Instructions for the task:
Each entry has to be printed again exactly.

(Saved data entries)

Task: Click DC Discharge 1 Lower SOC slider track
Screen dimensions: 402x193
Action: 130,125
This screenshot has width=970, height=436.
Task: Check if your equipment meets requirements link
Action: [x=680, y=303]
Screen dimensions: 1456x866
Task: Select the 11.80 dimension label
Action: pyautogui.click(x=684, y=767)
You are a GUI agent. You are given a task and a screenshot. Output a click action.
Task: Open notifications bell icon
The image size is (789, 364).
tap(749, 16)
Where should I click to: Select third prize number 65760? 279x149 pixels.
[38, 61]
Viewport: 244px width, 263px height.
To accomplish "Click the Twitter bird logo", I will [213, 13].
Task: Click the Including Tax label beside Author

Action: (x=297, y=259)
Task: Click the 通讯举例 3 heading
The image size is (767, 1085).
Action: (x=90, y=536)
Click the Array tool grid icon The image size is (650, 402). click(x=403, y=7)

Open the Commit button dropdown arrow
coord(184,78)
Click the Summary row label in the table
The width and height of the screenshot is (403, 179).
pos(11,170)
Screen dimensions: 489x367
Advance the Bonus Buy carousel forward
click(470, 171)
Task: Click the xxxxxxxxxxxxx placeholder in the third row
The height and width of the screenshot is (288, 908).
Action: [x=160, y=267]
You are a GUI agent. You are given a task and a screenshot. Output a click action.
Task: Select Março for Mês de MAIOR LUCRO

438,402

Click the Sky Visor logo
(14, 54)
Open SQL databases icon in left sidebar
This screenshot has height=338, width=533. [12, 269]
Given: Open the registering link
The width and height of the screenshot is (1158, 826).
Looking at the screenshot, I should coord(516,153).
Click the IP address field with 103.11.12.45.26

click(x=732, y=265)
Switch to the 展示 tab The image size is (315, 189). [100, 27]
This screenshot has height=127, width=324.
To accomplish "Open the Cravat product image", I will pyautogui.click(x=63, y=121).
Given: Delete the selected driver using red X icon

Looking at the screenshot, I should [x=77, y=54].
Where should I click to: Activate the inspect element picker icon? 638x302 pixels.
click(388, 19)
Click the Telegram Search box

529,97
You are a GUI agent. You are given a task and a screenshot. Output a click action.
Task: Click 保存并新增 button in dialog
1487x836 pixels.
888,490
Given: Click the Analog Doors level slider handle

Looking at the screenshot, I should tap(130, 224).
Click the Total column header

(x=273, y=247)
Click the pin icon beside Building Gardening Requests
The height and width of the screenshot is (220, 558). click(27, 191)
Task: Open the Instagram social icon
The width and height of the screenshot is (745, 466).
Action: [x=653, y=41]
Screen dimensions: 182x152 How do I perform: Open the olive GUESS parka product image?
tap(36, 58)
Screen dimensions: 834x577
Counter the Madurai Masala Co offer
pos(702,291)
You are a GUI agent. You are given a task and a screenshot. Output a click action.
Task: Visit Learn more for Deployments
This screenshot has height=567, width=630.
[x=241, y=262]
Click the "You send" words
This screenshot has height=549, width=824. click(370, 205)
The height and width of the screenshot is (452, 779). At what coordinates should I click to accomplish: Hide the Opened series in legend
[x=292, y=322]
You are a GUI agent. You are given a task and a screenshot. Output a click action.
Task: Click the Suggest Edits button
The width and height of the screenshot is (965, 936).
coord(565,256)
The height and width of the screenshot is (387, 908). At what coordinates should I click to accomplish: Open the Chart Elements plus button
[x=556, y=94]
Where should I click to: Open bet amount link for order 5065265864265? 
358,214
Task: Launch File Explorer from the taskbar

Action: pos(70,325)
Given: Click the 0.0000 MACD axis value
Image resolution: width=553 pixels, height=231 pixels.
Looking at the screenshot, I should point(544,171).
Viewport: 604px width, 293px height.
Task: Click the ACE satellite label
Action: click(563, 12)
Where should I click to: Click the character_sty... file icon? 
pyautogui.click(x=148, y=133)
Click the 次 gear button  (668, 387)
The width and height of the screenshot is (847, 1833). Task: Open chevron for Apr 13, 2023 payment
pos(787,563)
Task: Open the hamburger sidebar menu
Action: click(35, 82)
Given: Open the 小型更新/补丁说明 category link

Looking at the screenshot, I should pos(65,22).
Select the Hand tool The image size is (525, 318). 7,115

Result of this task:
Task: Click DC Discharge 1 Lower SOC slider track
Screen dimensions: 402x193
Action: 130,125
This screenshot has width=970, height=436.
Task: Check if your equipment meets requirements link
Action: [x=680, y=303]
Screen dimensions: 1456x866
Task: Select the 11.80 dimension label
Action: pyautogui.click(x=684, y=767)
You are a GUI agent. You are given a task and a screenshot. Output a click action.
Task: Open notifications bell icon
The image size is (789, 364).
tap(749, 16)
Where should I click to: Select third prize number 65760? 279x149 pixels.
[38, 61]
Viewport: 244px width, 263px height.
To accomplish "Click the Twitter bird logo", I will [213, 13].
Task: Click the Including Tax label beside Author

Action: (x=297, y=259)
Task: Click the 通讯举例 3 heading
The image size is (767, 1085).
Action: (x=90, y=536)
Click the Array tool grid icon The image size is (650, 402). click(x=403, y=7)

Open the Commit button dropdown arrow
coord(184,78)
Click the Summary row label in the table
The width and height of the screenshot is (403, 179).
pos(11,170)
Screen dimensions: 489x367
Advance the Bonus Buy carousel forward
click(470, 171)
Task: Click the xxxxxxxxxxxxx placeholder in the third row
The height and width of the screenshot is (288, 908).
Action: [x=160, y=267]
You are a GUI agent. You are given a task and a screenshot. Output a click action.
Task: Select Março for Mês de MAIOR LUCRO

438,402

Click the Sky Visor logo
(14, 54)
Open SQL databases icon in left sidebar
This screenshot has height=338, width=533. [12, 269]
Given: Open the registering link
The width and height of the screenshot is (1158, 826).
Looking at the screenshot, I should coord(516,153).
Click the IP address field with 103.11.12.45.26

click(x=732, y=265)
Switch to the 展示 tab The image size is (315, 189). [100, 27]
This screenshot has height=127, width=324.
To accomplish "Open the Cravat product image", I will pyautogui.click(x=63, y=121).
Given: Delete the selected driver using red X icon

Looking at the screenshot, I should [x=77, y=54].
Where should I click to: Activate the inspect element picker icon? 638x302 pixels.
click(388, 19)
Click the Telegram Search box

529,97
You are a GUI agent. You are given a task and a screenshot. Output a click action.
Task: Click 保存并新增 button in dialog
1487x836 pixels.
888,490
Given: Click the Analog Doors level slider handle

Looking at the screenshot, I should tap(130, 224).
Click the Total column header

(x=273, y=247)
Click the pin icon beside Building Gardening Requests
The height and width of the screenshot is (220, 558). click(27, 191)
Task: Open the Instagram social icon
The width and height of the screenshot is (745, 466).
Action: [x=653, y=41]
Screen dimensions: 182x152 How do I perform: Open the olive GUESS parka product image?
tap(36, 58)
Screen dimensions: 834x577
Counter the Madurai Masala Co offer
pos(702,291)
You are a GUI agent. You are given a task and a screenshot. Output a click action.
Task: Visit Learn more for Deployments
This screenshot has height=567, width=630.
[x=241, y=262]
Click the "You send" words
This screenshot has height=549, width=824. click(370, 205)
The height and width of the screenshot is (452, 779). At what coordinates should I click to accomplish: Hide the Opened series in legend
[x=292, y=322]
You are a GUI agent. You are given a task and a screenshot. Output a click action.
Task: Click the Suggest Edits button
The width and height of the screenshot is (965, 936).
coord(565,256)
The height and width of the screenshot is (387, 908). At what coordinates should I click to accomplish: Open the Chart Elements plus button
[x=556, y=94]
Where should I click to: Open bet amount link for order 5065265864265? 
358,214
Task: Launch File Explorer from the taskbar

Action: pos(70,325)
Given: Click the 0.0000 MACD axis value
Image resolution: width=553 pixels, height=231 pixels.
Looking at the screenshot, I should point(544,171).
Viewport: 604px width, 293px height.
Task: Click the ACE satellite label
Action: click(563, 12)
Where should I click to: Click the character_sty... file icon? 
pyautogui.click(x=148, y=133)
Click the 次 gear button  (668, 387)
The width and height of the screenshot is (847, 1833). Task: Open chevron for Apr 13, 2023 payment
pos(787,563)
Task: Open the hamburger sidebar menu
Action: click(35, 82)
Given: Open the 小型更新/补丁说明 category link

Looking at the screenshot, I should pos(65,22).
Select the Hand tool The image size is (525, 318). 7,115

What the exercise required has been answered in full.